AnkiConnect must be running — but don't make Ray launch it. Run bash <skill-dir>/scripts/ensure_anki.sh at the start of every mode; it launches Anki if closed, waits for the collection to load, and verifies stability (Anki has crashed once mid-load right after launch on this machine, answering a single version ping before dying — the 3-ping stability check catches that). Only if it exits 1 after launching is something actually wrong (sync/database modal blocking the addon, or addon disabled) — surface that to Ray rather than retrying.
Don't push cards with empty explanation. If Step 4 failed for a card (you got confused, refused, etc.), drop it from the draft rather than pushing a hollow one.
Gemini TTS preview model rate-limits. Free tier is 10 RPM. generate_media.py (video) caps TTS concurrency at 3, generate_media_bank.py (bank) at 2 (override with SM_TTS_CONCURRENCY); both back off exponentially on 429. If you still hit limits, lower the cap or serialize.

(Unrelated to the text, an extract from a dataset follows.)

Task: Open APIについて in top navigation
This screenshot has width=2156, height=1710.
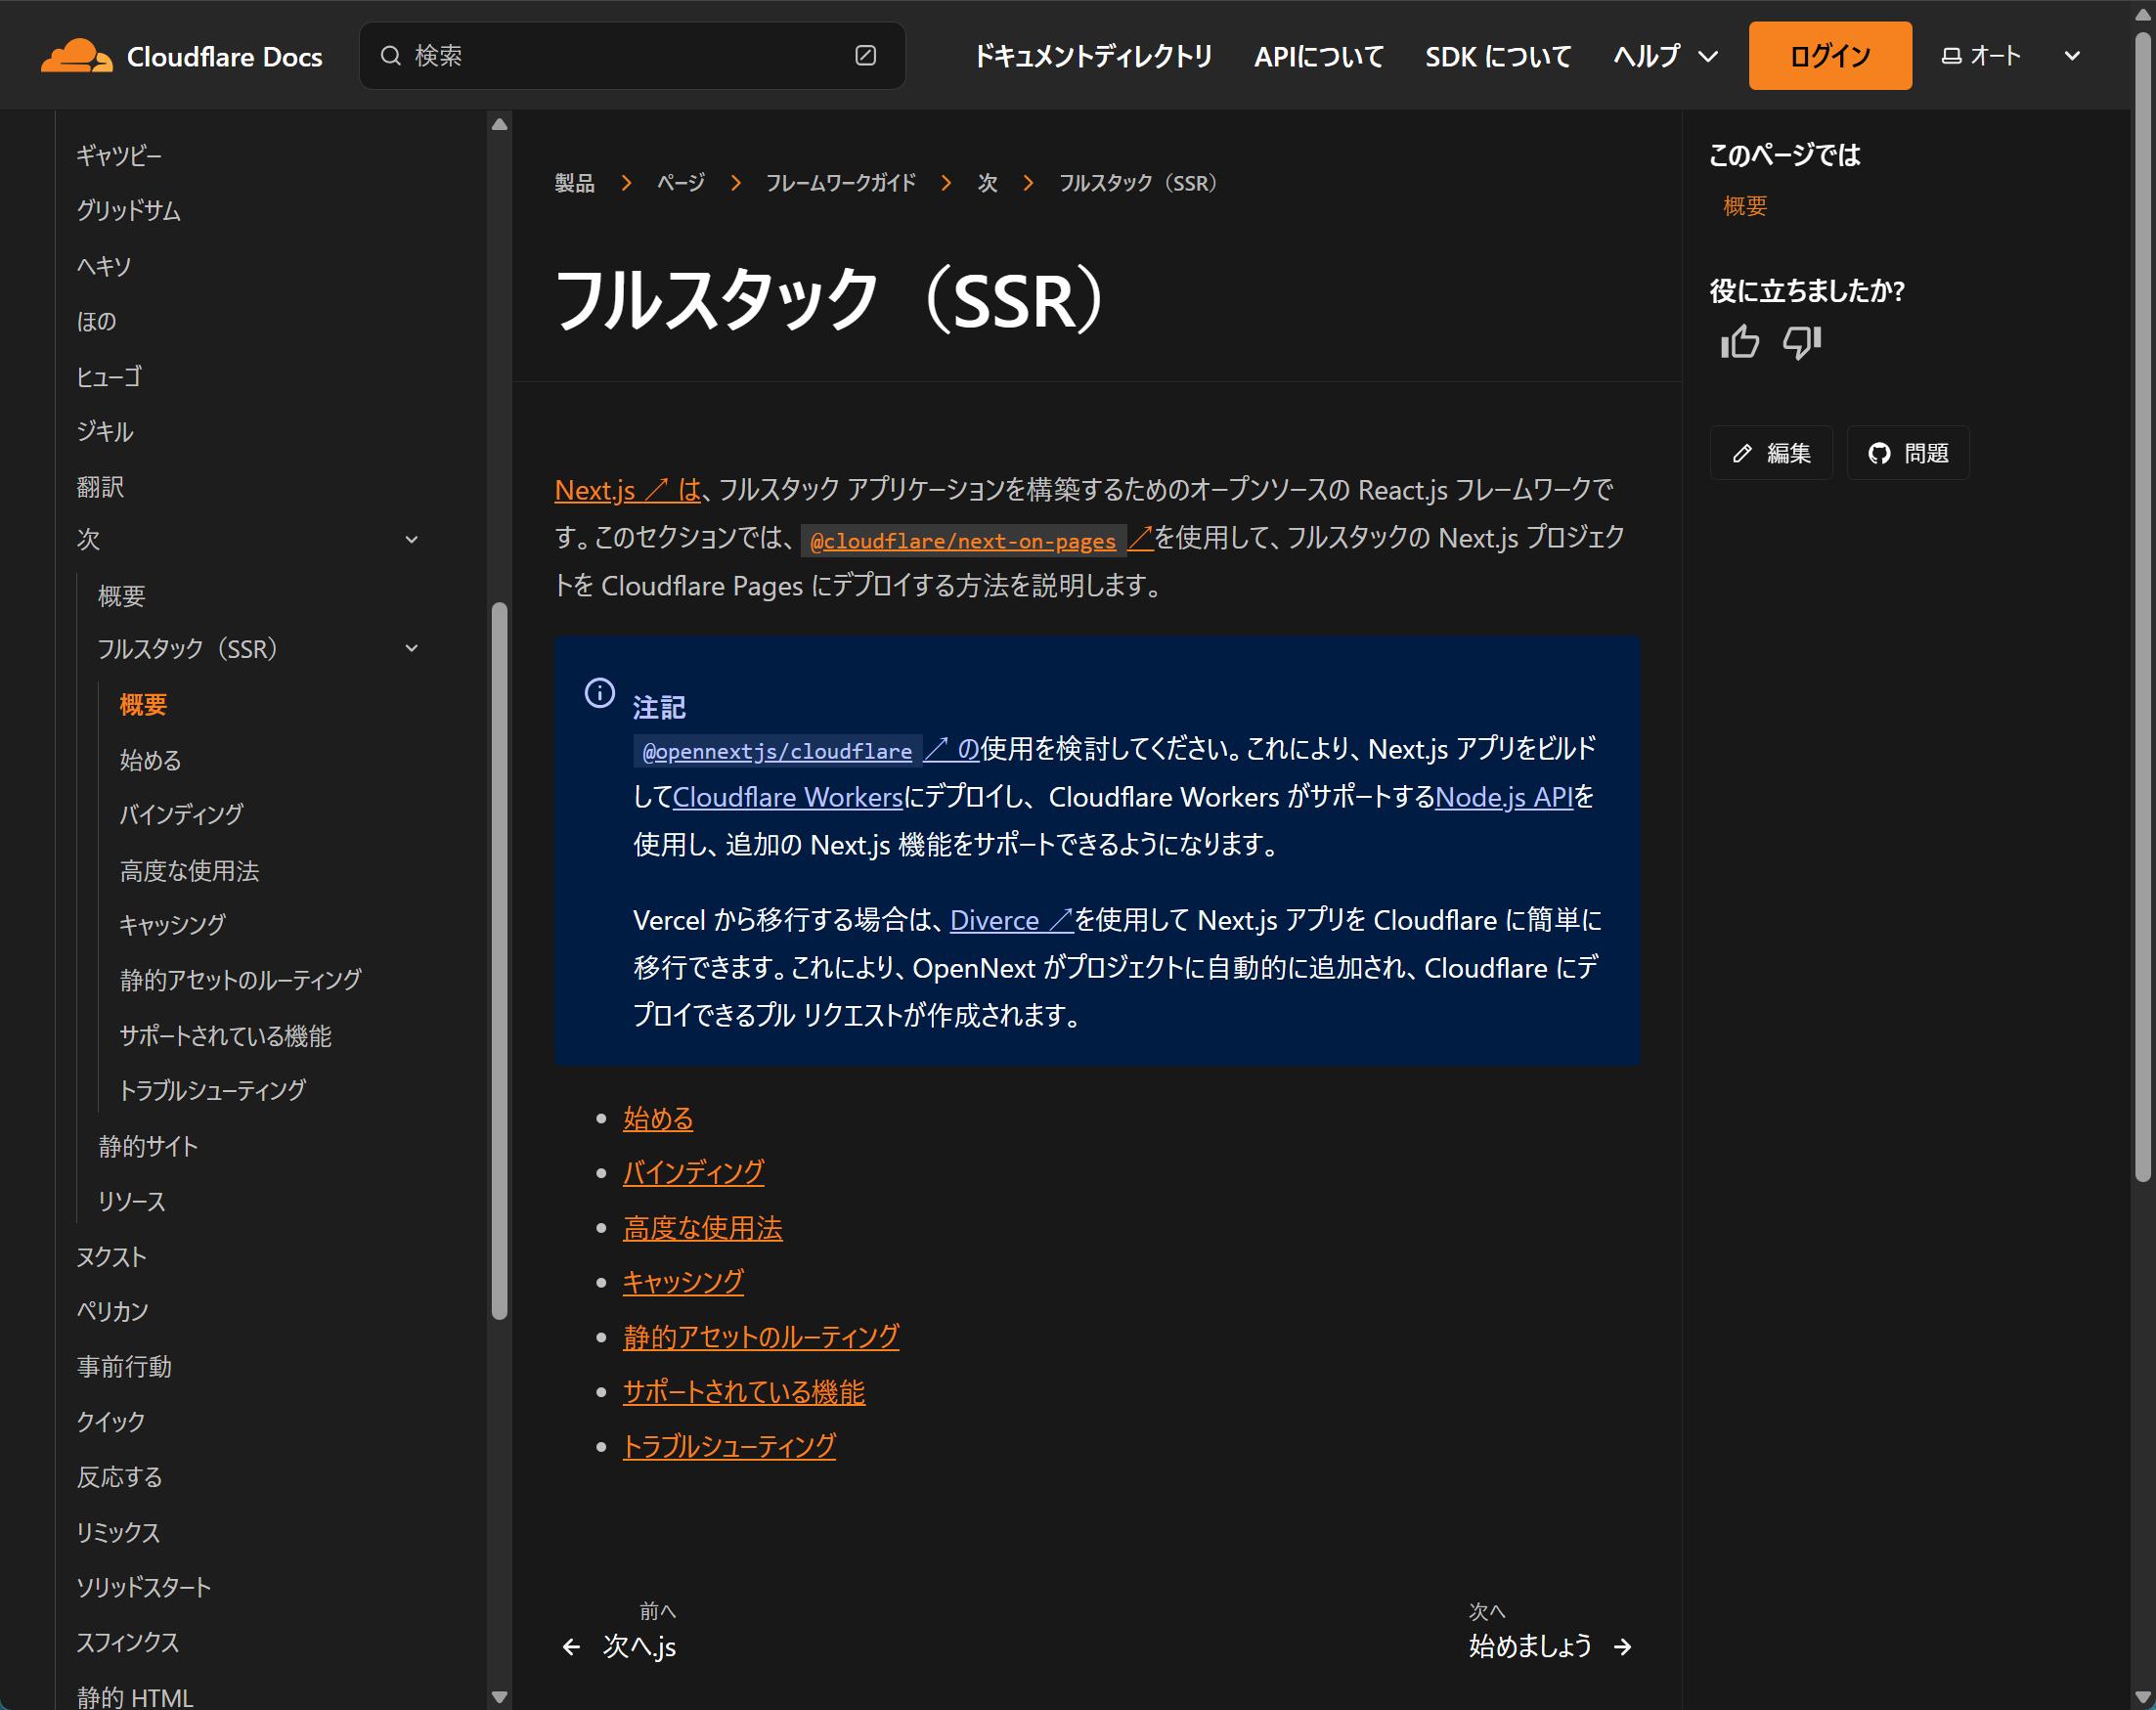Action: point(1319,56)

allowDuplicate: False in push.py means re-pushing the same word is silently rejected. To check ahead of time: query <word-field>:<lemma> deck:"<main-deck>" (from config.field_map.word / config.decks.main) against AnkiConnect during curation. analyze.py already pre-dedupes against the configured mining decks.

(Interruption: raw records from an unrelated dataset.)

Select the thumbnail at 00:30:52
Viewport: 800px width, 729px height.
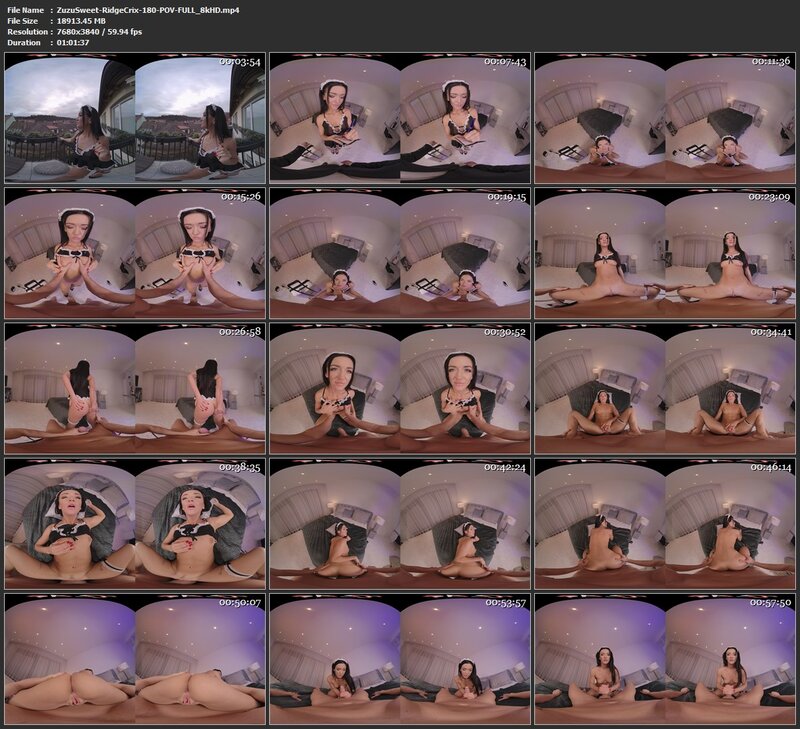point(400,388)
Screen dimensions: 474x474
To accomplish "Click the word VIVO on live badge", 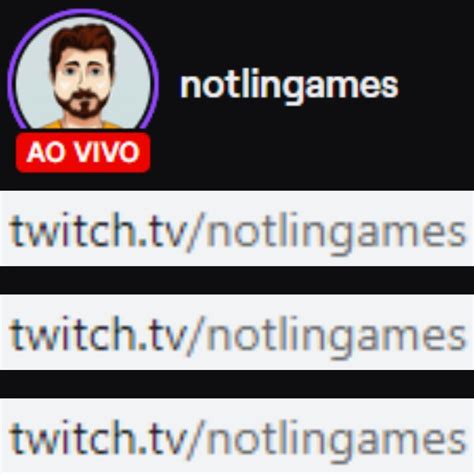I will click(x=106, y=152).
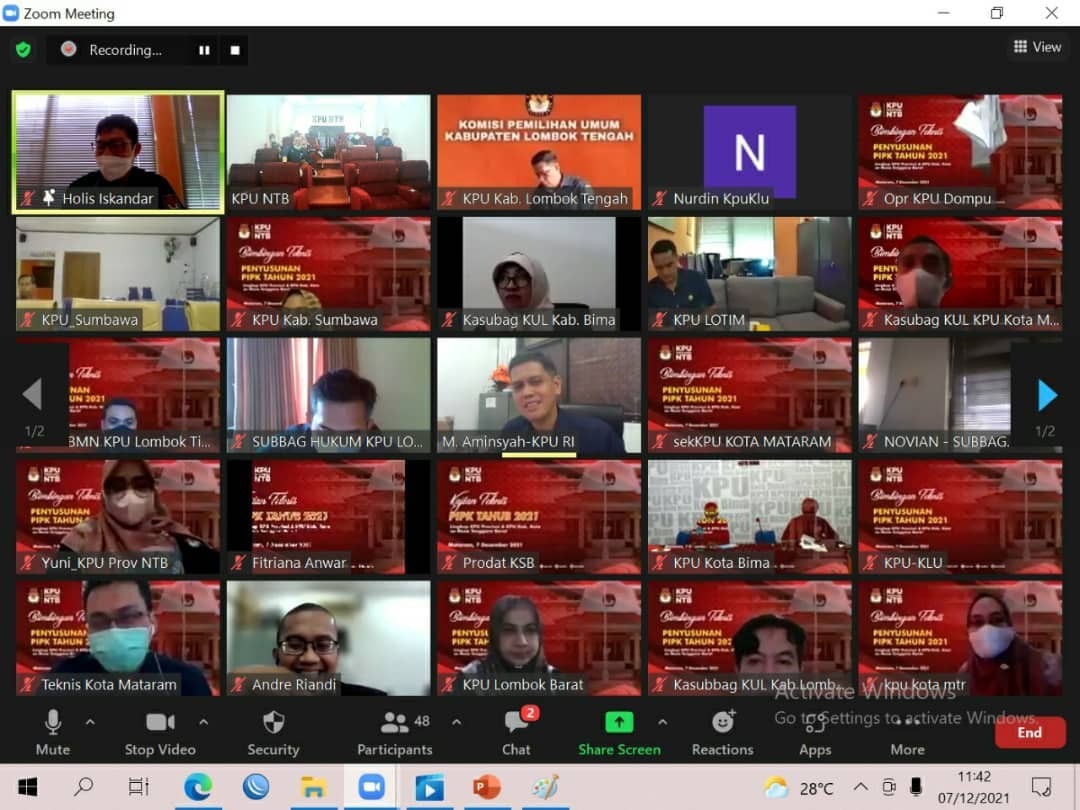Open the Apps panel
Image resolution: width=1080 pixels, height=810 pixels.
tap(815, 732)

Known-word scan is cached. The first mine of the day scans every configured known-source deck (~100s for a large collection); subsequent runs reuse the cache for config.known_words.cache_hours (default 6). After a big review session, pass analyze.py --refresh-known (or just wait out the TTL) so freshly-matured words drop out of mining.
Never leave the picture field blank — write 。. A blank picture makes the Back template replay the sentence audio (double audio on mobile, front + back). All create/fix scripts already default an imageless card's picture to 。. To bulk-fix legacy blank-picture cards: updateNoteFields setting picture to 。 on every note matching note:"<note_type>" picture:. Done once in June 2026 across 1626 cards.